4. R&D spending is picking up -- and an executive shakeup suggests it could pick up more.

Salesforce's GAAP R&D spend rose 26% to $394 million, slightly outpacing revenue/billings growth and also topping the 19% growth seen in Salesforce's traditionally-high sales/marketing spend (it totaled $1.18 billion). Investments in things like Einstein, vertical solutions and the Trailhead platform for teaching office workers how to use Salesforce apps are making their presence felt.

And in tandem with its earnings report, Salesforce announced that Bret Taylor, who was once Facebook's (FB) CTO and joined Salesforce via its 2016 acquisition of word-processing app Quip, is now a company president and has been named chief product officer. Alex Dayon, who was previously Salesforce's president and product chief, is now its chief strategy officer and will be "working closely with Salesforce's customers on product direction and transformation."
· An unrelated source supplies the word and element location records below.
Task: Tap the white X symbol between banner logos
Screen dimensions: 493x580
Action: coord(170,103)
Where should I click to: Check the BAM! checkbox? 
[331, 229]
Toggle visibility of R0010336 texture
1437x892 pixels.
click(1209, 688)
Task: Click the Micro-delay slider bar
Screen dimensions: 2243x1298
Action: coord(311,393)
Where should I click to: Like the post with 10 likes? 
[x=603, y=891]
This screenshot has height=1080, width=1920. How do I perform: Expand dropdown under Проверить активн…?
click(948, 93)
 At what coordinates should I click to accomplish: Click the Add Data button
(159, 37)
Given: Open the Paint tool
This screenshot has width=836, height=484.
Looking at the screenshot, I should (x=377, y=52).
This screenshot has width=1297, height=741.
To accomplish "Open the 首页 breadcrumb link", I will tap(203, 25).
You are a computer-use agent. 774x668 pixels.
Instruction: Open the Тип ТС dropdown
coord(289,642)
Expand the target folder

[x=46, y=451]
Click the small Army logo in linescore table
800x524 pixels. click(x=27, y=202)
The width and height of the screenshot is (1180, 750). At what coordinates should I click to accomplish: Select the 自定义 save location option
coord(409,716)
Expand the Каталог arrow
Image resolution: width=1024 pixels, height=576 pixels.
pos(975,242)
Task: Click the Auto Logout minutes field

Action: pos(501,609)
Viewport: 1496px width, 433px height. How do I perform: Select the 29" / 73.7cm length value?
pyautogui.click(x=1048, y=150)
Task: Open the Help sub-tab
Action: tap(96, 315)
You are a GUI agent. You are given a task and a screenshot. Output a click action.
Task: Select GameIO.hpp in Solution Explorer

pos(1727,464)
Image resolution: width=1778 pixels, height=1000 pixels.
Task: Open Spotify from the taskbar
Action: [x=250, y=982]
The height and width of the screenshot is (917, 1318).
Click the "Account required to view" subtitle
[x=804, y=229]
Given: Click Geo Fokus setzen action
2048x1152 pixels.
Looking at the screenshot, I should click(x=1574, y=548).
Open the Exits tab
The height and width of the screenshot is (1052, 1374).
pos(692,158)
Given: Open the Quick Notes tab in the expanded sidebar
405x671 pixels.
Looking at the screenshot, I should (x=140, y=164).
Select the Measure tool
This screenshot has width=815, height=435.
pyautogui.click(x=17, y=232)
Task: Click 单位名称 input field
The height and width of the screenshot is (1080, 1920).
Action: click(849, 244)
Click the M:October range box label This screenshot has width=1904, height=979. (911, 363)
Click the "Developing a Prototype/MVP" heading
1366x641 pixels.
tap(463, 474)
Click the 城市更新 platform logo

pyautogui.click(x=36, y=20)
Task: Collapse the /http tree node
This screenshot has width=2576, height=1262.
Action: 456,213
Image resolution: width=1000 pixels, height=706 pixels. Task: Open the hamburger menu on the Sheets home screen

5. Stock comp remains high.

Salesforce's "stock-based expense" grew 23% to $251.3 million, with substantial expenses incurred for stock awards granted to both R&D and sales/marketing workers. Together with heavy stock comp in prior quarters, this led Salesforce's diluted share count to rise 5% annually to 729.4 million.

The company also guided for stock expenses to have a $0.31 impact on its January quarter GAAP EPS, a forecast that implies expenses of about $226 million based on the October quarter share count. Salesforce's adjusted (non-GAAP) EPS figures, which analyst estimates are based on, don't cover stock expenses. But clearly, it's something that investors looking at the company should take into account.